BOB: I love animals. I have cared for and loved hundreds of different animals all my life, right since birth. I have cried over everything from marsupials in PNG to dogs, cats, hedgehogs, rabbits, salamanders, hermit crabs, pigeons, snakes, lizards, turtles, fish and even magpies. Our house was a menagerie while my kids grew up. I have another book half-finished called All God’s Critters Got a Place in My Choir. I was born into a five-hundred-square-foot home occupied by my parents and I with eleven dogs, nine of which were pups.
I have always been a bit of a risk-taker. As child, I would go rafting down the flooded Dog Hide River when the water was so cold it would have killed me if I had fallen in. My mother was horrified when I told her I was going to Papua New Guinea. It was a very dangerous place then, and even more so now. It never occurred to me that I might die doing it.
When Alphonse Gerwing asked me to play Captain Von Trapp in “The Sound of Music” in 2006, it totally changed the direction my life was taking. It required that I learn how to play a guitar, which broadened my musical career immensely. It also led me to be associated with an orphanage in Brazil called Fundanor, which led to the adoption of my son.

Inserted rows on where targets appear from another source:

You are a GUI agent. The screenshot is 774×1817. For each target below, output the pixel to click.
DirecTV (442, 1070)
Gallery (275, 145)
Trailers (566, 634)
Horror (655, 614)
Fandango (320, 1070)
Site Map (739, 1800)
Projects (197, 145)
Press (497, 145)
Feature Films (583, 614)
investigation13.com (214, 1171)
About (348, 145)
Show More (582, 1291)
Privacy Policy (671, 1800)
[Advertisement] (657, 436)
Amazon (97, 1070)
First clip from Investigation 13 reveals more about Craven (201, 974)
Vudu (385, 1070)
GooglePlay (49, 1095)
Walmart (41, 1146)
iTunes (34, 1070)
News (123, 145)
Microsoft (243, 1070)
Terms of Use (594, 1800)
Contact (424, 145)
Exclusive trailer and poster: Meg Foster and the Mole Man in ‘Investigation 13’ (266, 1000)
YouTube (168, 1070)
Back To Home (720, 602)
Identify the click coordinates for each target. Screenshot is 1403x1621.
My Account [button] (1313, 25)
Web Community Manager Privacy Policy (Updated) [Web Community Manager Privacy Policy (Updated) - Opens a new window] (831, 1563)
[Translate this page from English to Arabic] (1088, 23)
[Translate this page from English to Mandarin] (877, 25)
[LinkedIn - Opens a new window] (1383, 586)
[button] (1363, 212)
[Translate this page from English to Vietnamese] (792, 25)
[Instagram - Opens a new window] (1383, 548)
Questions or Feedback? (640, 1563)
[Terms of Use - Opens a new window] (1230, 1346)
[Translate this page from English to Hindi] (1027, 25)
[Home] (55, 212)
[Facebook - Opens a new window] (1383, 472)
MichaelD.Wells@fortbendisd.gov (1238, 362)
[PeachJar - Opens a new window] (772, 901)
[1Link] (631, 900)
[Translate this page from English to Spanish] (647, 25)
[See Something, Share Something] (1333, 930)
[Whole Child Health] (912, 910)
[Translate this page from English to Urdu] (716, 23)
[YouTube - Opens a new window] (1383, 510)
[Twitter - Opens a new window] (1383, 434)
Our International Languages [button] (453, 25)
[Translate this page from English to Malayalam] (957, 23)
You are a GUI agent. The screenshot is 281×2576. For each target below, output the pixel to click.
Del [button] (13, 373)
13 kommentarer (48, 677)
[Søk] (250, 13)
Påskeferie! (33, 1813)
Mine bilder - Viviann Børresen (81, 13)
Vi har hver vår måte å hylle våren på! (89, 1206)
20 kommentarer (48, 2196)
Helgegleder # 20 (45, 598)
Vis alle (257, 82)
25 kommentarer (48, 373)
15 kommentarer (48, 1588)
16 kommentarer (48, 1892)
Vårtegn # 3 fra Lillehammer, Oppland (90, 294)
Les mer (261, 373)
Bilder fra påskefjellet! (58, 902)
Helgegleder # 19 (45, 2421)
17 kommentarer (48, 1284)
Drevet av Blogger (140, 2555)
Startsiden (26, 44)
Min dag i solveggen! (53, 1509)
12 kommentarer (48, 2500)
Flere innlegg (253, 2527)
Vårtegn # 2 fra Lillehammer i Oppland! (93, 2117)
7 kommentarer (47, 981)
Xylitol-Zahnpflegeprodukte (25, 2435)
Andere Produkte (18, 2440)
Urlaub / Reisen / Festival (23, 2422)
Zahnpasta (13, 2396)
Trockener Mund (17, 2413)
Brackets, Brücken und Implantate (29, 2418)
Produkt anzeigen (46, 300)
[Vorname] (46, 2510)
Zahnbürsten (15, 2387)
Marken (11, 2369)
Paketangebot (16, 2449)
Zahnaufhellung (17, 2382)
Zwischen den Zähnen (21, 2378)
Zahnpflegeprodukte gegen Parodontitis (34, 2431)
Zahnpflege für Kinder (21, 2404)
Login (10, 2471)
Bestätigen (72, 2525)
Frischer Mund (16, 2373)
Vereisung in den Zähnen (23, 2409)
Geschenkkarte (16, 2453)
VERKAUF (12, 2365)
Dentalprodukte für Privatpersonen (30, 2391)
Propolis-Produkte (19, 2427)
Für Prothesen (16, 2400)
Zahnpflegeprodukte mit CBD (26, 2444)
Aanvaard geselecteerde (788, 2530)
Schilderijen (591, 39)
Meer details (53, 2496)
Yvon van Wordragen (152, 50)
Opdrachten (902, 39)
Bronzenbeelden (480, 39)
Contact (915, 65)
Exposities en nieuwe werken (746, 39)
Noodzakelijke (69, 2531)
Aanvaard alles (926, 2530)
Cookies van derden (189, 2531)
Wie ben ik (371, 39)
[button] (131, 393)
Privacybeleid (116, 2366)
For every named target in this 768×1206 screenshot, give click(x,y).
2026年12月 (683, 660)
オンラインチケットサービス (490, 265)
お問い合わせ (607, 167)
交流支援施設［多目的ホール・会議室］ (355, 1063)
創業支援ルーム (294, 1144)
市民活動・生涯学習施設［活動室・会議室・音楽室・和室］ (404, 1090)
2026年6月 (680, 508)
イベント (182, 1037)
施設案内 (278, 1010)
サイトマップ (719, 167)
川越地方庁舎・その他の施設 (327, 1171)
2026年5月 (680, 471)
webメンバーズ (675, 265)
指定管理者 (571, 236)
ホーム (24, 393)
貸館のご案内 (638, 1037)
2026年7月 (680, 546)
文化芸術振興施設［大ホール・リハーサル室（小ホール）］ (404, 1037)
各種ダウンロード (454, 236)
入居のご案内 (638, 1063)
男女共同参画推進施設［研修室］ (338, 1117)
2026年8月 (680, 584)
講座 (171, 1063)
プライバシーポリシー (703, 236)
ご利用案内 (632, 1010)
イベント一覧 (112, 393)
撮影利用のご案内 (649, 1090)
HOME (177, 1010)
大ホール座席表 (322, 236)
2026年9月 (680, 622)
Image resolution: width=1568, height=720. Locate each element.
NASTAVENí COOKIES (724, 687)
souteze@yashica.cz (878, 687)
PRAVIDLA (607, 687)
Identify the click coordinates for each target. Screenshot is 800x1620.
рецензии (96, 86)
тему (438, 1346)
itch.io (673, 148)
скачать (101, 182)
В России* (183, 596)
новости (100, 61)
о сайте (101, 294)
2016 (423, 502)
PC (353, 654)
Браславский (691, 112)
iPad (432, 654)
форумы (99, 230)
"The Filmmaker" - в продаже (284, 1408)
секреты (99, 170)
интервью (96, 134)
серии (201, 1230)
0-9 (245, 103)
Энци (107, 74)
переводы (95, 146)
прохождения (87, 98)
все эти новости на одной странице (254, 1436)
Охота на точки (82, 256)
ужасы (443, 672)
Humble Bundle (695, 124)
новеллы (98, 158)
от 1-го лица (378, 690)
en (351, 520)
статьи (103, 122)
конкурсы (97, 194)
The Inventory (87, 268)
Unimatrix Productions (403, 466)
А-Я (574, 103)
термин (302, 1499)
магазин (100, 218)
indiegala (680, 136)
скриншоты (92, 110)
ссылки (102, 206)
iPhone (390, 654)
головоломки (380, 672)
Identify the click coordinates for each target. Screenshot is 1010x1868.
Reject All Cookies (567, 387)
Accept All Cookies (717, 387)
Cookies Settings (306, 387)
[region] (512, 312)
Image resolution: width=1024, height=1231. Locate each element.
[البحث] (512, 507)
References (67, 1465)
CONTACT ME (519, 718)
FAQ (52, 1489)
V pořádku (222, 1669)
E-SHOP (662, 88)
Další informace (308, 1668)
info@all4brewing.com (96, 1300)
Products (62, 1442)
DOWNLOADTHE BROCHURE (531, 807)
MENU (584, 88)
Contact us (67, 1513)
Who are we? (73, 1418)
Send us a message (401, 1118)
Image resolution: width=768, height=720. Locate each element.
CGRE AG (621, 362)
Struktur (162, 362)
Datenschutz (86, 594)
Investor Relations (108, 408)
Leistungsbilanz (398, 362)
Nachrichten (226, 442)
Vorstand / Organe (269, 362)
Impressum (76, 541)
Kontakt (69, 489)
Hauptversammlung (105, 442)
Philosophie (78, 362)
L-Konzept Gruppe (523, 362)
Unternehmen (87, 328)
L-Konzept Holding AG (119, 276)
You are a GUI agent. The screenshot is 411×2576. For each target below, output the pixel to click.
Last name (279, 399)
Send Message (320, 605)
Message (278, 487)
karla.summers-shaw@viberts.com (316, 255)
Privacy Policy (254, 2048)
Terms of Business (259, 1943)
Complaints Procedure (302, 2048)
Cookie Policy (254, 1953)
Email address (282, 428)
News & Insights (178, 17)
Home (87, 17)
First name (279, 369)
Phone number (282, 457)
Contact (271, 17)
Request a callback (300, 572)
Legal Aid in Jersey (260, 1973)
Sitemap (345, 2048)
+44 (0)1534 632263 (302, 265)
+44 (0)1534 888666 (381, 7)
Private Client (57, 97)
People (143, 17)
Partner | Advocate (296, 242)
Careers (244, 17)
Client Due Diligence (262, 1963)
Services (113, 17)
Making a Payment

Since then, many other factors have come to reality that seem impossible to explain as simple “good luck.” I do not believe in predestination in any way, but I have a lot of questions.
JAN: What keeps you writing?
BOB: I want people to understand me better. I think a lot of people think I am a bit strange when they first meet me, as I am never afraid to walk up to and talk with anyone I meet. I learned that as long as they are not armed, there is nothing to fear. I learned that the hard way.
JAN: I sense another story there!
What are some things you learned from your own writing?
BOB: I learned that I loved all those people, animals and places much more than I had time to appreciate at the time. I am trying to recover some of that pure joy by recalling it as well as I can for others to read. I enjoy painting a clearly detailed word-picture for people to be able to experience what I experienced.
JAN: You certainly did that in Cloud Over Kairiru.
What advice would you give to a beginning writer?
BOB: Firstly, write about what you know! Even if it is fiction, find out as much as you can about that topic before you start. Secondly, if you write as I do from memory, then you need to really care about what you’re writing about. Thirdly, if you are expressing an opinion, be sure it is based on the truth as well as you can determine it. Finally, don’t be afraid to edit and cut as you go. It is hard work to write a story and then feel the need to take out parts you first thought were good. Do it anyway.
JAN: Yes, I’ve heard it called “murdering your darlings.” It’s a hard thing.
Bob, I’d like to express my gratitude to you for allowing me and my readers into your life and work today. May you continue forward in your writing life, and keep playing in the band!